In recent weeks, with the situation escalating seemingly by the hour, and with President Trump often mentioning and occasionally “invoking” (albeit vaguely) the Defense Production Act—and the federal government’s attendant power to order private companies to manufacture critical equipment and goods in the face of a national emergency—many have been asking why it’s taken so long to get a massive N95 mask-production push in motion.
A recent Washington Post article provides an explanation, and here in the land of “I’ll see you in court” and the home of a bottomless trove of lawyer jokes, it might not come as much of a surprise: 3M was concerned that repurposing the industrial masks that make up most of its production (and which are intended for use at construction sites and other non-healthcare settings) for use by doctors, nurses, and other medical personnel could leave the company exposed to liability. In other words, 3M was afraid they’d get sued if the masks didn’t sufficiently protect health care workers from coronavirus infection.
It’s an interesting (and somewhat) novel issue within the realm of “product liability,” the rules governing a manufacturer’s potential legal responsibility for harm allegedly caused by one of its products. A company like 3M could typically avoid liability in a situation where someone used one of its products in a way that the company never intended. But when the company is churning out respirator masks for immediate use in response to a national health crisis, there’s not much space for the company to argue a lack of awareness of how these masks will be used. On the other hand, 3M soon found itself with little-to-no say in a government-mandated repurposing of its product from industrial to medical use (just a few hours after 3M’s concerns were made public, according to the Post, President Trump issued a formal order directing 3M to produce respirator masks for health care workers.)

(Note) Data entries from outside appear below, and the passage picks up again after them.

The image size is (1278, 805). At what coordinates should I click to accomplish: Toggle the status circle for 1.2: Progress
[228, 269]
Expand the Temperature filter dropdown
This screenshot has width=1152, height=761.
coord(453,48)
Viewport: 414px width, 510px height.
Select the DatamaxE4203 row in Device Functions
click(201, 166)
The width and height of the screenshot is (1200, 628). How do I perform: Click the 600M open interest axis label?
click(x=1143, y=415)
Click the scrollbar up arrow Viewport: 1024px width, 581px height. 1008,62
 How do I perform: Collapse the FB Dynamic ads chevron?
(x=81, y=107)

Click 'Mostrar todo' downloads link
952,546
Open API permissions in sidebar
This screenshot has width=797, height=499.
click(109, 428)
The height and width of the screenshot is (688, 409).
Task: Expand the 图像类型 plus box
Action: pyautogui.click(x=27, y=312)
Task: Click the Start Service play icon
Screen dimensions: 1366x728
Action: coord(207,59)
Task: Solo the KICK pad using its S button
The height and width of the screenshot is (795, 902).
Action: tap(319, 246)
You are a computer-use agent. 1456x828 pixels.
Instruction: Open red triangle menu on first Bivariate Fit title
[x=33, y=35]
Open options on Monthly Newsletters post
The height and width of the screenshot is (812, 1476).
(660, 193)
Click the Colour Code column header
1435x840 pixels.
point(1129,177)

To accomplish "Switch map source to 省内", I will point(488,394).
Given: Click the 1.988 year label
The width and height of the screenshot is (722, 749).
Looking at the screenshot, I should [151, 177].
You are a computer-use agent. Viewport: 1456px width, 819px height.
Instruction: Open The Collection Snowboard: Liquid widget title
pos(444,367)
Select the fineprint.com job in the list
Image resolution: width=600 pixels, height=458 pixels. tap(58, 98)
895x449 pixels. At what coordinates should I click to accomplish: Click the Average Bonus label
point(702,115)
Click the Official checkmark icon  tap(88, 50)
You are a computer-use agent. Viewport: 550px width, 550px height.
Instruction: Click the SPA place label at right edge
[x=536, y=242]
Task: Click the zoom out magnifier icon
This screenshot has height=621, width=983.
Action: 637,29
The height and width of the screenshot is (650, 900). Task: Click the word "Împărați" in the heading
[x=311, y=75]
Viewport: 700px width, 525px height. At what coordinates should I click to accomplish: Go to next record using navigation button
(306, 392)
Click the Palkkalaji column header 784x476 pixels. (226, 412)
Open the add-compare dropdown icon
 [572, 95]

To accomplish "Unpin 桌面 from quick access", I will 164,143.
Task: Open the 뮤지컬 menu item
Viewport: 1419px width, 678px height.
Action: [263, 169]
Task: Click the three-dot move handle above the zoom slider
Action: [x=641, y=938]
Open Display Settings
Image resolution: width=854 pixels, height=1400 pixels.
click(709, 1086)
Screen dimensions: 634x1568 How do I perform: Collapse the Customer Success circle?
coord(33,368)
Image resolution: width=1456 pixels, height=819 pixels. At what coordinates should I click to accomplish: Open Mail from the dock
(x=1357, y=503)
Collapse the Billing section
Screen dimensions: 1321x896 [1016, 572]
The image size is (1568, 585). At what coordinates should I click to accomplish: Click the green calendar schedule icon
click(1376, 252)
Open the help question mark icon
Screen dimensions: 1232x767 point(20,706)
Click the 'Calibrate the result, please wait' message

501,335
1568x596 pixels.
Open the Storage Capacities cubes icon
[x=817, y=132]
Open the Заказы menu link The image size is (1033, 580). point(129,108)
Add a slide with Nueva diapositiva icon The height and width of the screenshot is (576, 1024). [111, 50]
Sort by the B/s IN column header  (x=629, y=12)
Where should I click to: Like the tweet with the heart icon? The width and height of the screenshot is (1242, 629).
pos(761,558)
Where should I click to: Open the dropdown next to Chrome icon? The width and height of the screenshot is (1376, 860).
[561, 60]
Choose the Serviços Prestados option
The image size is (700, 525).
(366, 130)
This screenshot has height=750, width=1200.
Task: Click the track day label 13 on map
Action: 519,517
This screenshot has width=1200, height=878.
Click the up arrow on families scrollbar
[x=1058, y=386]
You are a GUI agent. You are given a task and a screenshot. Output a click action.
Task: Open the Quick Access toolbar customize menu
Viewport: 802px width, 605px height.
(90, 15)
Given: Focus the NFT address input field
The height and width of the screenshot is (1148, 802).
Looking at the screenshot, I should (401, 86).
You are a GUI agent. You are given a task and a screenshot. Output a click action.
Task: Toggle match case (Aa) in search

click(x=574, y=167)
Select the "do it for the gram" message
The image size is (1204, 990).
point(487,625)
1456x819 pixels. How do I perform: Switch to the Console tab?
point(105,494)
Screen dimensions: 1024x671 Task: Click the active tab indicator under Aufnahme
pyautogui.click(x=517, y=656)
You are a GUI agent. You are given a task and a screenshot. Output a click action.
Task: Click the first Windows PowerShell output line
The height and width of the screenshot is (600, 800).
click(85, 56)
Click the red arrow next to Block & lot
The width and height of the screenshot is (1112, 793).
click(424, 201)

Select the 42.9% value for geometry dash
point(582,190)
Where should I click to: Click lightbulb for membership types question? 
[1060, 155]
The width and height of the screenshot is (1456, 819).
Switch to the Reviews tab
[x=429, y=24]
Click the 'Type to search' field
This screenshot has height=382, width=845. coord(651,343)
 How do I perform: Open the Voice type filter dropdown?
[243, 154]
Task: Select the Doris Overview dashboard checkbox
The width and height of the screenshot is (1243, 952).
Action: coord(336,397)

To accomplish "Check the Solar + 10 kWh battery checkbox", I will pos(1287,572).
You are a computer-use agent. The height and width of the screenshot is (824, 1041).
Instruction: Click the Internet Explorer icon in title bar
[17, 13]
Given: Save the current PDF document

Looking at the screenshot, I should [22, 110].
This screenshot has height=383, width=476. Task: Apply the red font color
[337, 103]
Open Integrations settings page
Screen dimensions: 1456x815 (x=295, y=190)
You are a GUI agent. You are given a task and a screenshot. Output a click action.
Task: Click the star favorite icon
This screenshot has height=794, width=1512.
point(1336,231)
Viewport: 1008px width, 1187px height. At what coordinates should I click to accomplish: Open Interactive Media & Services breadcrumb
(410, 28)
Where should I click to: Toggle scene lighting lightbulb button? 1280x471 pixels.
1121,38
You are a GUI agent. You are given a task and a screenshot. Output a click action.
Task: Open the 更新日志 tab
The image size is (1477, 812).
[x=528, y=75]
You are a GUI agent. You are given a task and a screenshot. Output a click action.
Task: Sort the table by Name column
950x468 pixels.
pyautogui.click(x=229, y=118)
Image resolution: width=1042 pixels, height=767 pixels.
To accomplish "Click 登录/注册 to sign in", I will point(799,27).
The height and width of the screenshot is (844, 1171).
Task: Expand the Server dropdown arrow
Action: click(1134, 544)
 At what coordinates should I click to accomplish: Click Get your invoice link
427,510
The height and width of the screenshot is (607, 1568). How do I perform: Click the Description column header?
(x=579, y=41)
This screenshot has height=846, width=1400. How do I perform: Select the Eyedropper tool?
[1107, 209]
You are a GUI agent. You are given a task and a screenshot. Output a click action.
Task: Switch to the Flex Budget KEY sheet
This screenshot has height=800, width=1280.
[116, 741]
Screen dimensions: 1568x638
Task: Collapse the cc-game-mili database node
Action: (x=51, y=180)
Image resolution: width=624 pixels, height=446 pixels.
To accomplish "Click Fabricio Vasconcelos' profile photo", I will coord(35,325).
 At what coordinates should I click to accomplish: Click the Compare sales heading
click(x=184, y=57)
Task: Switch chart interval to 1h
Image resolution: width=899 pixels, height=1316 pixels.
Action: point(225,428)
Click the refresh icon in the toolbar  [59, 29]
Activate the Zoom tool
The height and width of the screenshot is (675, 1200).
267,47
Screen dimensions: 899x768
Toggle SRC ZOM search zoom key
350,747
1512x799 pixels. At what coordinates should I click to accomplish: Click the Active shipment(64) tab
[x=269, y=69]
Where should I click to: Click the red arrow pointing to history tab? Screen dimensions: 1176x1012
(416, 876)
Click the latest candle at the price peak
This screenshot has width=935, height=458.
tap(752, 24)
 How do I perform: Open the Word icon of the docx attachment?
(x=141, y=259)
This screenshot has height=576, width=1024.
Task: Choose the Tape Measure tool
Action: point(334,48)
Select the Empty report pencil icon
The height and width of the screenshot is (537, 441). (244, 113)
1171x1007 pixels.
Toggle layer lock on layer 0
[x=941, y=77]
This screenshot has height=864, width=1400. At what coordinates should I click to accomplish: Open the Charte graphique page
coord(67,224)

Such a unique situation begs for a unique approach, as James Baker points out in a New York Times op-ed, discussing the need to account for all potential roadblocks to an all-hands-on-deck manufacturing response to the PPE supply shortfall:
What about [manufacturer] liability? The first answer is to make equipment that works. The second answer is Title 42, giving the secretary of health and human services authority to determine that the coronavirus pandemic “constitutes a public health emergency,” recommend use of “covered countermeasures” to fight the pandemic and in doing so grant broad protection from liability under both state and federal law, except in the case of “willful misconduct.” There are other solutions as well, like special legislation, indemnification clauses to contracts, the government contract defense and, if all else fails, waivers.
Indeed, in mid-March, almost two months after the first coronavirus case was reported in the U.S., according to the Post, “Congress passed and President Trump signed emergency legislation that included the protection against lawsuits that 3M sought, settling a longrunning political battle over liability when industrial masks are used in health emergencies.” Protection from liability in connection with future health-related emergencies was part of the recent $2 trillion economic stimulus package, all of which helped to (belatedly) open the manufacturing floodgates and provide critical help to the health care workers who are on the front lines of the coronavirus response.